The New York Times reports that cuts to USAID and broader U.S. humanitarian programs have dramatically reduced the international response capacity available to countries like Somalia. The United Nations has already warned that more than 60,000 severely malnourished Somali children went untreated after aid reductions forced the closure of hundreds of health facilities. That figure could rise substantially if funding gaps persist.

Somalia was also reportedly excluded from a recent round of emergency humanitarian allocations distributed through the U.N. Office for the Coordination of Humanitarian Affairs, despite worsening conditions on the ground.
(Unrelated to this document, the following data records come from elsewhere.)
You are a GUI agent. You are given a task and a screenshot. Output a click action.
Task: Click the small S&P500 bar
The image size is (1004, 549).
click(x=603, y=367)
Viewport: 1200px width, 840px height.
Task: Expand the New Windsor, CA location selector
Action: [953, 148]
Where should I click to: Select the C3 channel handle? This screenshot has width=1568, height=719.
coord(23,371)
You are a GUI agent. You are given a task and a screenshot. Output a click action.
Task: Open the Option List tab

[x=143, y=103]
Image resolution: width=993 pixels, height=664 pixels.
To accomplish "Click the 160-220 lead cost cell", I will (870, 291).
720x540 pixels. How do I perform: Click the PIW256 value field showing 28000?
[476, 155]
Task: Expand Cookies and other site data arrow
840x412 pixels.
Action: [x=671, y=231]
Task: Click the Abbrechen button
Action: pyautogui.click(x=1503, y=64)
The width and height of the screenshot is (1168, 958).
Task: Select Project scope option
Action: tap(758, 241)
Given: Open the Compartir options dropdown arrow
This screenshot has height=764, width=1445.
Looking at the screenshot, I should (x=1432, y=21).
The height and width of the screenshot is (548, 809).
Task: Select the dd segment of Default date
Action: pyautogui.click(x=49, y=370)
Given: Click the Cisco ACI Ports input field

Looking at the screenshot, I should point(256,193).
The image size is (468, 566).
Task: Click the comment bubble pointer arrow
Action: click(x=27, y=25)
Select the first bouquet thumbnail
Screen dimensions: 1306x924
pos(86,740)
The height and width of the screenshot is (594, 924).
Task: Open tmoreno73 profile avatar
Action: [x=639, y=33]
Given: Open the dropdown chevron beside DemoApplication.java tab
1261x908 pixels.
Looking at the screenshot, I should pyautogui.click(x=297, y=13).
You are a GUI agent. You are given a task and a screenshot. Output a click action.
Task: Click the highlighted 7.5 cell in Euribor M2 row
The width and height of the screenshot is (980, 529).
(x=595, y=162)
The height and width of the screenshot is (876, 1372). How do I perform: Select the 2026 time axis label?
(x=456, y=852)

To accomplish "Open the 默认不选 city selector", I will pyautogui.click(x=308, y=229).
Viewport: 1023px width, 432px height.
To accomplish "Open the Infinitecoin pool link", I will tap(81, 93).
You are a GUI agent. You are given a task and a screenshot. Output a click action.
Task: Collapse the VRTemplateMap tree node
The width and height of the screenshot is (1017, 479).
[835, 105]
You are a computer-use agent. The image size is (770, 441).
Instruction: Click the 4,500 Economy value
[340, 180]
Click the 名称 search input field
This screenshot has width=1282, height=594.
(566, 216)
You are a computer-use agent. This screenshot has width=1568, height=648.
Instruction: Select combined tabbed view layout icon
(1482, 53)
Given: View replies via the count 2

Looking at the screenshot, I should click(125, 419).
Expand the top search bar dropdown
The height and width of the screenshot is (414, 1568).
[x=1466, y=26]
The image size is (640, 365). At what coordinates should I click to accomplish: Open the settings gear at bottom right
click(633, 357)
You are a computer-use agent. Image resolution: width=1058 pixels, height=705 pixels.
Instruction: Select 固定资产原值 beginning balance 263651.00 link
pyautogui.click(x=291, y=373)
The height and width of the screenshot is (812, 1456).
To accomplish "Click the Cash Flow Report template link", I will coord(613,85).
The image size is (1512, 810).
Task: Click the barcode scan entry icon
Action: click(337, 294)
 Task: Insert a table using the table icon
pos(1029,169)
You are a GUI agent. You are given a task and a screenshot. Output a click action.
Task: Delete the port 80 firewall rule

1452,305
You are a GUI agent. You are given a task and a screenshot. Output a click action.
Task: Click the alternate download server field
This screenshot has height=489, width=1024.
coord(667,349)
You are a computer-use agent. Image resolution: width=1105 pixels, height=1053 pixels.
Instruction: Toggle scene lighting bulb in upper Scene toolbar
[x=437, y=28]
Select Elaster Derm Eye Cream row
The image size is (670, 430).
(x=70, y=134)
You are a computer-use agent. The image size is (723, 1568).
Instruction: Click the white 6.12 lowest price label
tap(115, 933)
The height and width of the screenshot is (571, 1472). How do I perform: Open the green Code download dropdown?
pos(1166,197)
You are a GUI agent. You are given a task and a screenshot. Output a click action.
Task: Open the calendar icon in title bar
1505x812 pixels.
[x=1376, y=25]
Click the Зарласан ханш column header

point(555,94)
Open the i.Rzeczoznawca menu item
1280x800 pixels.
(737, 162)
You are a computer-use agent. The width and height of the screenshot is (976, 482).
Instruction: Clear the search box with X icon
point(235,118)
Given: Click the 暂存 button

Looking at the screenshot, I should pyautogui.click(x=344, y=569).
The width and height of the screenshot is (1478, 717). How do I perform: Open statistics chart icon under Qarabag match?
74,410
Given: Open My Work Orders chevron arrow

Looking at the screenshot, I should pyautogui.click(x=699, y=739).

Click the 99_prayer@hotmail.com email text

The timing has proven devastating. Just as aid systems weakened, the Iran conflict triggered new global economic shocks that disproportionately affect import-dependent fragile states.

Global Conflict, Local Consequences

The war involving the United States, Israel, and Iran has already disrupted energy markets and shipping routes across the Gulf region. Iran’s closure of critical maritime corridors and escalating military exchanges have contributed to rising fuel prices and major shipping bottlenecks.

For Somalia, which imports much of its food and fuel, those disruptions are reverberating through every layer of society.

Aid agencies say domestic fuel prices surged roughly 150% following the escalation of the war, dramatically increasing the cost of transporting food and medical supplies across the country.

At the same time, prolonged drought, displacement, and economic fragility continue to push millions deeper into hunger. U.N.-backed food security monitors now classify more than two million Somalis in emergency-level hunger conditions, one step below famine.

The Growing Debate Over Global Priorities

The Somalia crisis is increasingly becoming a symbol of a broader global debate over political priorities and international responsibility.

Humanitarian organizations argue that while governments continue allocating massive resources toward military operations and geopolitical competition, funding for life-saving assistance is shrinking precisely when climate shocks, conflict, and economic instability are converging across vulnerable regions.

For frontline countries like Somalia, the distinction between geopolitical conflict and humanitarian policy is no longer abstract. Decisions made in Washington, Tehran, and global shipping corridors are now directly shaping whether clinics can feed children thousands of miles away.

And for many aid workers on the ground, the fear is no longer about deterioration in the months ahead.

It is about how many lives can still be saved before supplies run out entirely.